**Task description:** Whenever the string "with" appears in a line below, please copy the line out.

Source material below:

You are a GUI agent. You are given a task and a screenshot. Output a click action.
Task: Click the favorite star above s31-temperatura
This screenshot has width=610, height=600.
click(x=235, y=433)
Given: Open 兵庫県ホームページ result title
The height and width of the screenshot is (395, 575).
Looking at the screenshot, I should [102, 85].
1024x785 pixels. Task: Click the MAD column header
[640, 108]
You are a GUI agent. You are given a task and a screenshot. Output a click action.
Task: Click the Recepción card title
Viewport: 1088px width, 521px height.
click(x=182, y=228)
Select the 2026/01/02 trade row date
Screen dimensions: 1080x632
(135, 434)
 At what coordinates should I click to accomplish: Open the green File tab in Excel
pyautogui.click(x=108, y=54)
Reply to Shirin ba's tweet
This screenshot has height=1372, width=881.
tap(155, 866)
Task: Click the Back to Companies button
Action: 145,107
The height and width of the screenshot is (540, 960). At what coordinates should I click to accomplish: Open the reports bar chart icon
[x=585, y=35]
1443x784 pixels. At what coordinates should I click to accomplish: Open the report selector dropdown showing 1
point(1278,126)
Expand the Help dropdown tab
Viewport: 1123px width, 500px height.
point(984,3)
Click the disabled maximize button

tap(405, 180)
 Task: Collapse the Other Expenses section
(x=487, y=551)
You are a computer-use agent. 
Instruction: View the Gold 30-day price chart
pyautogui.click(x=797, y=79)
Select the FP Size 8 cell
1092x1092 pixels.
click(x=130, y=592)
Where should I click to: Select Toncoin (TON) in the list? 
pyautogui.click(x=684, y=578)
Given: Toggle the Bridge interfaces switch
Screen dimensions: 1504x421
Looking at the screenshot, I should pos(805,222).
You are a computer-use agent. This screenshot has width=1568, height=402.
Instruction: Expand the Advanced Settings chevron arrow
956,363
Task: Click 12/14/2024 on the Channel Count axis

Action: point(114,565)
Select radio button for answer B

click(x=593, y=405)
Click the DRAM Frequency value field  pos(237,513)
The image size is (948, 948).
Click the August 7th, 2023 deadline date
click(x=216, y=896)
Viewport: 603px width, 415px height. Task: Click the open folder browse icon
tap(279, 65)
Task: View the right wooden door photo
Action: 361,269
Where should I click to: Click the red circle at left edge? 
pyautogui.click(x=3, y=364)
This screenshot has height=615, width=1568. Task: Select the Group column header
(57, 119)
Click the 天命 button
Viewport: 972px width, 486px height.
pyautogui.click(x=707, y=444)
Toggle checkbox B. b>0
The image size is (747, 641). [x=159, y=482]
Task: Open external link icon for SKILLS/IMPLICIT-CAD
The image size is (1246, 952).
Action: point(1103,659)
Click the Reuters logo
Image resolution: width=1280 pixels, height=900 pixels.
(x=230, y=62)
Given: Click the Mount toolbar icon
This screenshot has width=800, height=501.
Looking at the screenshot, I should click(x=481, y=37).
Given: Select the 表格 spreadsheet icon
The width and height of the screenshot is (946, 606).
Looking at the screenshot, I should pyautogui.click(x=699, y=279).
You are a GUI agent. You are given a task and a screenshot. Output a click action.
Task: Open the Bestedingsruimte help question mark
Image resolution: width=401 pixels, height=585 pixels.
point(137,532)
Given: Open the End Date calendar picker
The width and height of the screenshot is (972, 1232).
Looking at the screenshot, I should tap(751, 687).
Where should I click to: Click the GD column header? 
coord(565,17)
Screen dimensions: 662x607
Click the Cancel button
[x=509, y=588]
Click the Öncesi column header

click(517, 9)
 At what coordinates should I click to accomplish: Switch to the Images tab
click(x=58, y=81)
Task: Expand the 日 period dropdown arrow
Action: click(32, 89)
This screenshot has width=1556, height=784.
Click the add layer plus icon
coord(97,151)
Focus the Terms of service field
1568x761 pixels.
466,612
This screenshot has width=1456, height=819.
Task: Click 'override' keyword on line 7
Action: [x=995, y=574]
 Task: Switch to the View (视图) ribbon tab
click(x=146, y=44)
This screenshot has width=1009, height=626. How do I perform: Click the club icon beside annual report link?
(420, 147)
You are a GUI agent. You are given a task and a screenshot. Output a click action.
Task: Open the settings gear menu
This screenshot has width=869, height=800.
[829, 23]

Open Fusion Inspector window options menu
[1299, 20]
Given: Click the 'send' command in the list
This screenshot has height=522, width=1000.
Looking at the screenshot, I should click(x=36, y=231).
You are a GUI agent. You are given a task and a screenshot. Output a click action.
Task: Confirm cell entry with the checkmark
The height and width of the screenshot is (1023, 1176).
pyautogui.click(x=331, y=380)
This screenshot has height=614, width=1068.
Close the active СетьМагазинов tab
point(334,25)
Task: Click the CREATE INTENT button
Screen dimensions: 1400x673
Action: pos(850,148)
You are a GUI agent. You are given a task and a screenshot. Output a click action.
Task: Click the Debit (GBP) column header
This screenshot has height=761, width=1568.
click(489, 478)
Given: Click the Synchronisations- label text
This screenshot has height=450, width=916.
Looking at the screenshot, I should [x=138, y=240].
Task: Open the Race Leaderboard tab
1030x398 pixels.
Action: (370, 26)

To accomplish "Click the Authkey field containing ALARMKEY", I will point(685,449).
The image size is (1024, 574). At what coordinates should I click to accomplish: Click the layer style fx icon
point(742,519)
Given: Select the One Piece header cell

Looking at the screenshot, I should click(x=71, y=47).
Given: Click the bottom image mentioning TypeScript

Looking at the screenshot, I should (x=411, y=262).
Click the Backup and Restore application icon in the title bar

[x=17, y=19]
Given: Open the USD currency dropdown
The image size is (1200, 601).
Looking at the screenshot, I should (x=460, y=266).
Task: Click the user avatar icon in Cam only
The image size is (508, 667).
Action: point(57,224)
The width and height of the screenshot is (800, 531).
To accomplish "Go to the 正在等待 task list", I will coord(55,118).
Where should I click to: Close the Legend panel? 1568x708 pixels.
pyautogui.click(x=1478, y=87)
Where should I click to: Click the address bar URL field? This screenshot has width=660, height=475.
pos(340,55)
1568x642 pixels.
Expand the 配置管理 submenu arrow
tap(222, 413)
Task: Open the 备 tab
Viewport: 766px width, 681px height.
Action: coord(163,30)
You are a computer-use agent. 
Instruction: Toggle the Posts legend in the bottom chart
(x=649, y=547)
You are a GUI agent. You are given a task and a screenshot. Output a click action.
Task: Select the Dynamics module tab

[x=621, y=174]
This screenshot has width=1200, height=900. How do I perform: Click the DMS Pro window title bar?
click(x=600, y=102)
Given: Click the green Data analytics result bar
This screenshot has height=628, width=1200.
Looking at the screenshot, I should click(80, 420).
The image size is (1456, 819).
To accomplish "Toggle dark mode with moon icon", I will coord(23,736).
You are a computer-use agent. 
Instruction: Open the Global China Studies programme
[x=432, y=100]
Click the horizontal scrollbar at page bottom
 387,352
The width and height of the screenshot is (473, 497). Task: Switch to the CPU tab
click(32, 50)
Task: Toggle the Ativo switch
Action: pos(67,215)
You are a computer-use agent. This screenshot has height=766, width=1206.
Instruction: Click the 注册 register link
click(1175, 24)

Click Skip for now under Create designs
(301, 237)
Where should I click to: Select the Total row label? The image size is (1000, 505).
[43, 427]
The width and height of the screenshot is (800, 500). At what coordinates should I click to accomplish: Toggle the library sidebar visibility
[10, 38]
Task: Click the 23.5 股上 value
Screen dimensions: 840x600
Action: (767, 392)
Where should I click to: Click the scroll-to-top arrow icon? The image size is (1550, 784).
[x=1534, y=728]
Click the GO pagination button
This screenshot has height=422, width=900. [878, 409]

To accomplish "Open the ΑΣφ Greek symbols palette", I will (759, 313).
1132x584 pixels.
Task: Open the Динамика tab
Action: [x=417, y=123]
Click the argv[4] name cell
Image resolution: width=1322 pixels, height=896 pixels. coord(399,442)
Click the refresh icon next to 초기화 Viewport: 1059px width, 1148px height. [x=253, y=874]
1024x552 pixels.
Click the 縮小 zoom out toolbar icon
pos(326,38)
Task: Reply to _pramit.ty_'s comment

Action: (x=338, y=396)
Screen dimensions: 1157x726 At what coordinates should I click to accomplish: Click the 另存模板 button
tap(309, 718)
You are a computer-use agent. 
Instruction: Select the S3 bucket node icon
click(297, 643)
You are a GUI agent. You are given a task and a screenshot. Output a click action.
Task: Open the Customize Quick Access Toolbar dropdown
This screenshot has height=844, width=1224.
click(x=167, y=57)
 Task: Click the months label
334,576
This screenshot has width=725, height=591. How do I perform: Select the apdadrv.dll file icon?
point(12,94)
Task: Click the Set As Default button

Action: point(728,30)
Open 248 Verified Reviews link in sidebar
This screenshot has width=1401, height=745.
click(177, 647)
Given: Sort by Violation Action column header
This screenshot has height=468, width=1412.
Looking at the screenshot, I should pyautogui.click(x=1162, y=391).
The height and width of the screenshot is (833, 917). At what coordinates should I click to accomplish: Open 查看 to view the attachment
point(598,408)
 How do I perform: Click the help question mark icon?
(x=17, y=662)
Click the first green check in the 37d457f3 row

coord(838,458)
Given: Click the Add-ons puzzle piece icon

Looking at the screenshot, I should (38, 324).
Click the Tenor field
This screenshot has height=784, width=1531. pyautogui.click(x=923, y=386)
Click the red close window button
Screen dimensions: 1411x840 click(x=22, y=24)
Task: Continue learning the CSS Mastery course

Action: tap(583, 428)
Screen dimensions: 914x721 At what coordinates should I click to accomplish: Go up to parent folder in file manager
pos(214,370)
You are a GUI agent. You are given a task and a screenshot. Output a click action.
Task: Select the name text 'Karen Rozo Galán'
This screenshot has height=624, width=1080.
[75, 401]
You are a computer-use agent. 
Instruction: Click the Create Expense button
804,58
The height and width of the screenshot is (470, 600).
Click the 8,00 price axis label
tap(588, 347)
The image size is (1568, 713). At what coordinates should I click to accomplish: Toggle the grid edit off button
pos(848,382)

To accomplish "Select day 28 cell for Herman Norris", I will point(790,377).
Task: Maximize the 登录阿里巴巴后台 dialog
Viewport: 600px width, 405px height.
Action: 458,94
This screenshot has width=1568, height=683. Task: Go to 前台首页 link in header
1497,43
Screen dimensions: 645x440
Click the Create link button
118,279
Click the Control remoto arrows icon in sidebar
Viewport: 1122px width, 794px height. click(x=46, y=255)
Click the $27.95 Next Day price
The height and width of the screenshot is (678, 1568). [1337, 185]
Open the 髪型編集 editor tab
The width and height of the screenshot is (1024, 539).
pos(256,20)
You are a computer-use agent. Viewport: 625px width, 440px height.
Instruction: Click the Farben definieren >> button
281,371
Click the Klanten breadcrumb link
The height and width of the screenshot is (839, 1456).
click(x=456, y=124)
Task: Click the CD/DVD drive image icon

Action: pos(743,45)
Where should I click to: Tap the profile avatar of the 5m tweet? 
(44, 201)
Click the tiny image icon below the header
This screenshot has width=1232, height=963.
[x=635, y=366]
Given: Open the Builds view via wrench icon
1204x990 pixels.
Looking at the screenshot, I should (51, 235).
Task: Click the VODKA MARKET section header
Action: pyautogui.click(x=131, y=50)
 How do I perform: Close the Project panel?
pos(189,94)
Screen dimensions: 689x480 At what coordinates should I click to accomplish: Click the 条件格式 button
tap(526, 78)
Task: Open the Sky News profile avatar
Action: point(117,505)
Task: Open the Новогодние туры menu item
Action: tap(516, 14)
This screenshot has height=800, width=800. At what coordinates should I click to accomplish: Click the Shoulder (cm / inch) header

End of Source material.

**Exercise response:**
Task: Confirm cell entry with the checkmark
To accomplish "Toggle dark mode with moon icon", I will coord(23,736).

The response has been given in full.